And before I continue, this is how I plan to frame this series on the Southern
Whigs—reviewing politics within each Southern state vis-à-vis what’s happening
with the national party and the Whig delegations in Congress.
This information on the 1834 and 1835 state elections is culled
primarily from Michael Holt’s Rise and
Fall of the American Whig Party.
In Maryland,
Kentucky, and Louisiana the National Republicans already had a hold. Here
the National Republicans carried on under their new name and the conversion was pretty much seamless. Maryland always
having been a predominantly National Republican state, the Whigs won 5 of 8 congressional seats in 1835, and in Clay’s Kentucky
during the summer/fall of 1835, Whigs won 8 of 13 congressional seats, up 5
seats from the previous Congress (Kentucky also gained a seat that year).
Much farther south, Louisiana’s
Whigs won the governorship in July of 1834. An overly optimistic Clay
attributed the victory (along with gubernatorial wins in Indiana and Illinois)
as a referendum against Jackson. In Louisiana, however, the Whig victory dealt more with the popularity of the candidates and factional
rivalries than national issues. Though Louisiana’s Whig legislators denounced
removal of the deposits in the spring, it was ethnic rivalries between French
Creoles in Southern Louisiana and native Americans in the northern part of the
state (I think Holt here refers to white folks who had moved in vs the
French-mix, who had been in Southeastern Louisiana since the early 18th century) had
long shaped state politics. The Creoles had maintained power through suffrage
restrictions, gubernatorial patronage, and over representation in the legislature.
When the Democratic nominee suggested changing the situation in 1834, the
Creoles rallied behind the Whig candidate, who just happened to be a Creole,
and the Whigs prevailed.*
In Virginia, nationalists
in the west (National Republicans representing the region’s mining interests)

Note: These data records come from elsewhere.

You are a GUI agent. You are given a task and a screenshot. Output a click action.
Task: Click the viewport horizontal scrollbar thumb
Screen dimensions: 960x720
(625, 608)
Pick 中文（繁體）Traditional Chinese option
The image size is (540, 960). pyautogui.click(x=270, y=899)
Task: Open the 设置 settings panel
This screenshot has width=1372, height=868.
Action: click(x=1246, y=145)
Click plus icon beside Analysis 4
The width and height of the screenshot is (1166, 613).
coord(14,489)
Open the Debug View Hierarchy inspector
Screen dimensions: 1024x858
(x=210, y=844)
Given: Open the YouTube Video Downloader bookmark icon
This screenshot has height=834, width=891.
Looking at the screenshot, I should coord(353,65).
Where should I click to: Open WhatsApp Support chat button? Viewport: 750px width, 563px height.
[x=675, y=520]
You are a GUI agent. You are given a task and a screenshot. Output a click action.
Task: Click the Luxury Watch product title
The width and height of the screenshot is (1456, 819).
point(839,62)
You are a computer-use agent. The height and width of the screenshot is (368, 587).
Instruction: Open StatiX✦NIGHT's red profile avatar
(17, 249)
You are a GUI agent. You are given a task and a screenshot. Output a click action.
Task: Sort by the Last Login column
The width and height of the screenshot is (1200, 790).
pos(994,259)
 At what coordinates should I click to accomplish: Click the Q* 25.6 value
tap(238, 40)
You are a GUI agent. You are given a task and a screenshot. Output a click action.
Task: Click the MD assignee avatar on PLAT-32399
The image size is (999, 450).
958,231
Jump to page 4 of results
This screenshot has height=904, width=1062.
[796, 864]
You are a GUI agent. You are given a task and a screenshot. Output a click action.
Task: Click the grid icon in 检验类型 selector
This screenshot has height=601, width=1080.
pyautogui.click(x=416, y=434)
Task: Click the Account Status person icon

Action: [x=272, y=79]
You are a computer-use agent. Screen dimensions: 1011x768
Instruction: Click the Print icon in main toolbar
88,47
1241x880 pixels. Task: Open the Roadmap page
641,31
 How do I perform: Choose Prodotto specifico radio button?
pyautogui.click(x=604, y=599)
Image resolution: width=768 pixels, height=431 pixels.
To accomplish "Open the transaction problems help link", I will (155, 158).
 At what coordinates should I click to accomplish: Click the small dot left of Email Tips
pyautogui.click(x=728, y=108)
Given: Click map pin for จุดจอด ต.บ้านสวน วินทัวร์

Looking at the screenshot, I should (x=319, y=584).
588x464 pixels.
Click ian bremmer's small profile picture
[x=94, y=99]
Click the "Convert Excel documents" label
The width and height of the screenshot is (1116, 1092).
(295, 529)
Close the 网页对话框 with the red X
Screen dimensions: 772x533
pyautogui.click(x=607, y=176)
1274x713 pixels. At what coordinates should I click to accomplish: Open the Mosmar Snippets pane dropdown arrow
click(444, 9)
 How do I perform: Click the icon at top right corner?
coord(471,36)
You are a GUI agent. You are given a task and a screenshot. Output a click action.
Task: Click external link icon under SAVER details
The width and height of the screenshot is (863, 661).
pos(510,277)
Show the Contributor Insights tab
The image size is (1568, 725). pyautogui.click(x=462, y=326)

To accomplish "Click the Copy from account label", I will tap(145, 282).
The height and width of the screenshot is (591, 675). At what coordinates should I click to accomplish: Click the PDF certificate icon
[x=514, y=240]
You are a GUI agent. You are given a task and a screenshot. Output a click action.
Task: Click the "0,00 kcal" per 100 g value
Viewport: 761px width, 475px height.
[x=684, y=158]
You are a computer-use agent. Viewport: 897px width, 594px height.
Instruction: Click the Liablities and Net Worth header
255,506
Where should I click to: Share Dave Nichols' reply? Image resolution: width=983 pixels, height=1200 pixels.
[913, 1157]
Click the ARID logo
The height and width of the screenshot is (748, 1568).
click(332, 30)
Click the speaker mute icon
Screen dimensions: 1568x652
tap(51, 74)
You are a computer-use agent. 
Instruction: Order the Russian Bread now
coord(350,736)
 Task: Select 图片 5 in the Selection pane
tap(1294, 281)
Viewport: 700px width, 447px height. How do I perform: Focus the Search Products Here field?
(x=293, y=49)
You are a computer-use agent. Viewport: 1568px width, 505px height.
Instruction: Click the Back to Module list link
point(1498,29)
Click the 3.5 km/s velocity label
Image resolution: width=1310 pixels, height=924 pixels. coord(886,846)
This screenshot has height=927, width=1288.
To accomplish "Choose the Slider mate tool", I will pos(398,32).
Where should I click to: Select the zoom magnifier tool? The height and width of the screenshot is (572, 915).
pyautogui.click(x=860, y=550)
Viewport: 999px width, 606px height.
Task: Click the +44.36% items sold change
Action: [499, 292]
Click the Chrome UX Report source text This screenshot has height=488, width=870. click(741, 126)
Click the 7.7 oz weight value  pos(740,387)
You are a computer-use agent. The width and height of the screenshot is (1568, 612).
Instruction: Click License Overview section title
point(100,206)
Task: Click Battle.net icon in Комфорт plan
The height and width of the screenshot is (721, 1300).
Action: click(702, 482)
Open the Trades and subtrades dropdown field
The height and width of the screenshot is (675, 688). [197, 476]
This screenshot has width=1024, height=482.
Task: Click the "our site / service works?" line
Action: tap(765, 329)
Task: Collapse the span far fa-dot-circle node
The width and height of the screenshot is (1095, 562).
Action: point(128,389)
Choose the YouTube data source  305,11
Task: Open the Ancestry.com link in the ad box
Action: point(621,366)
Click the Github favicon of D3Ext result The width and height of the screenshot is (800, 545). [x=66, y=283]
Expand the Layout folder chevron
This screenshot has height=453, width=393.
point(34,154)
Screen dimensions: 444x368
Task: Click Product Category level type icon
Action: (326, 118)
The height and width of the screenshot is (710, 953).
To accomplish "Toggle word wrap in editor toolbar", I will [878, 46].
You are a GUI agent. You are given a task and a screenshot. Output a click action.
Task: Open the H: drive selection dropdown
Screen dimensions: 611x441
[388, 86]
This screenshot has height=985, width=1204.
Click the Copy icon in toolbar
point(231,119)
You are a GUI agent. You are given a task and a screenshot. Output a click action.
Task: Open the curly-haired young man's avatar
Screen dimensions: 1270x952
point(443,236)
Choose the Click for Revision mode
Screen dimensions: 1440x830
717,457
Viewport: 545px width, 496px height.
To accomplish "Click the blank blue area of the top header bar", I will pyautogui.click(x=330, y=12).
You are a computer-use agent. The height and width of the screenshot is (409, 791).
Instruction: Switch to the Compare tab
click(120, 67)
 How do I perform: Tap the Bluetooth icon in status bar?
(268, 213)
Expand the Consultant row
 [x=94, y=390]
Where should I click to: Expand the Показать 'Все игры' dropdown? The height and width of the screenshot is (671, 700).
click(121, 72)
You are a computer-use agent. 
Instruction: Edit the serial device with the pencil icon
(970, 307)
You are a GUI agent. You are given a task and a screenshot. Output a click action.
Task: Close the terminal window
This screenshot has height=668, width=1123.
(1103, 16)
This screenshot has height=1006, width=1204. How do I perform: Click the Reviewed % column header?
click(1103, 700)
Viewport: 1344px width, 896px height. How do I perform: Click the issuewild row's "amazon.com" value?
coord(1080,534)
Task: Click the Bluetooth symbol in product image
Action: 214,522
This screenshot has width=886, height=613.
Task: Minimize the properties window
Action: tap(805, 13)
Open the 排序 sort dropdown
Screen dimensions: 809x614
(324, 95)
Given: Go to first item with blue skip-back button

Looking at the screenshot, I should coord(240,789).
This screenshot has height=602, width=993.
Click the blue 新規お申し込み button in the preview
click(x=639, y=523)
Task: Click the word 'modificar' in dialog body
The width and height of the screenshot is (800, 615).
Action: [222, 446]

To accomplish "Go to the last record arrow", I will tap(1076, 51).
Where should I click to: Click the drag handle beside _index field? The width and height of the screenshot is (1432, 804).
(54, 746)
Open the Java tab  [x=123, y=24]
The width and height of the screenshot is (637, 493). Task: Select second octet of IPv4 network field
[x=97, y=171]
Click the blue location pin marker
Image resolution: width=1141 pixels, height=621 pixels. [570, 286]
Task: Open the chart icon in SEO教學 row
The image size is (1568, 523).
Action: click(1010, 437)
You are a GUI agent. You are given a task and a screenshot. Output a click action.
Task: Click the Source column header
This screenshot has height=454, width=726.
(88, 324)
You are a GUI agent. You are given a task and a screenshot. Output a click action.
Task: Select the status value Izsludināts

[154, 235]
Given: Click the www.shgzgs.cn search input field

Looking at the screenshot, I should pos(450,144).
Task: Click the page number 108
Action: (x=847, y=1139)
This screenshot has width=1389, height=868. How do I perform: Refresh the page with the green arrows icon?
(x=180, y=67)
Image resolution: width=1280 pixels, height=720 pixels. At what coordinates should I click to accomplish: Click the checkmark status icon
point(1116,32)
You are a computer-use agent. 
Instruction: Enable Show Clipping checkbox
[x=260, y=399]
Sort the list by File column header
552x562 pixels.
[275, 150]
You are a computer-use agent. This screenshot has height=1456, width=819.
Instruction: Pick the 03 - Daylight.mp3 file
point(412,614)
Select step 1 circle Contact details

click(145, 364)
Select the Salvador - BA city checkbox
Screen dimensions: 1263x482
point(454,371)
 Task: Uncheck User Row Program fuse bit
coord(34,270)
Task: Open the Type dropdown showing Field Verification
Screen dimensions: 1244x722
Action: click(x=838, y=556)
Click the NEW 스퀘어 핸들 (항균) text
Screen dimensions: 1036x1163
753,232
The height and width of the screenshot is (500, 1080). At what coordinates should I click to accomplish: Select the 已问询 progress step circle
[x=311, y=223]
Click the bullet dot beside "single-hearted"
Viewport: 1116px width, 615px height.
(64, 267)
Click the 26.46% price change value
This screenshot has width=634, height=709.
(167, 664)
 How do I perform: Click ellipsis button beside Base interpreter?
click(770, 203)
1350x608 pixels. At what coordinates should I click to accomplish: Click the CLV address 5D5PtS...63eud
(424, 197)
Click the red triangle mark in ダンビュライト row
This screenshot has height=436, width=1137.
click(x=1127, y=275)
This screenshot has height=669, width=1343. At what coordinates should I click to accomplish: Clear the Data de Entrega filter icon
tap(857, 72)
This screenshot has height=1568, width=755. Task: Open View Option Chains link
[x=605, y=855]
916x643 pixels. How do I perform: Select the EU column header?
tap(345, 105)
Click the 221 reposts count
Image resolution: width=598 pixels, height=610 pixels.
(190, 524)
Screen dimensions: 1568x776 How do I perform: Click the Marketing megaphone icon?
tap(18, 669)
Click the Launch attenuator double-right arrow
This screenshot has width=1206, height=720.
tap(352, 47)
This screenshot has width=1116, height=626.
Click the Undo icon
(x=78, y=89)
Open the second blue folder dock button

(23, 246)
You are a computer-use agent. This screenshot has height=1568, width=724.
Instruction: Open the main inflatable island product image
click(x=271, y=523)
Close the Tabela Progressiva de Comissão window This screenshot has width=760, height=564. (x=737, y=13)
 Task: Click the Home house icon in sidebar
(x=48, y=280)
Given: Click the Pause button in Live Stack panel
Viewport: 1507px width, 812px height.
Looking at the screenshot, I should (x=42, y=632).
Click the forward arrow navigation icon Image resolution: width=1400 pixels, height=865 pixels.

who’d backed Clay in the 1832 presidential contest merged with the more
numerous eastern state-rights advocates to condemn Jackson’s removal of the deposits . This coalition
adopted the Whig name and took the Virginia legislature in 1834. The
legislature then forced the resignation of Jacksonian William C. Rives from the
Senate by instructing him to vote for restoration of the deposits (which he
refused to do). In his stead, it elected prominent state righter Benjamin
Watkins Leigh to replace Rives. John Tyler, another state righter, was
Virginia’s senior senator. State righter Littleton W. Tazewell was elected
governor. In Virginia, the struggle was one between liberty and power, rather
than bank or no bank.
In North Carolina, Calhounites
led by John Branch, state-rights followers of the influential Senator Willie P.
Mangum, and a tiny group of National Republicans joined forces to protest
Jackson’s removal of the deposits and to contest the August legislative election.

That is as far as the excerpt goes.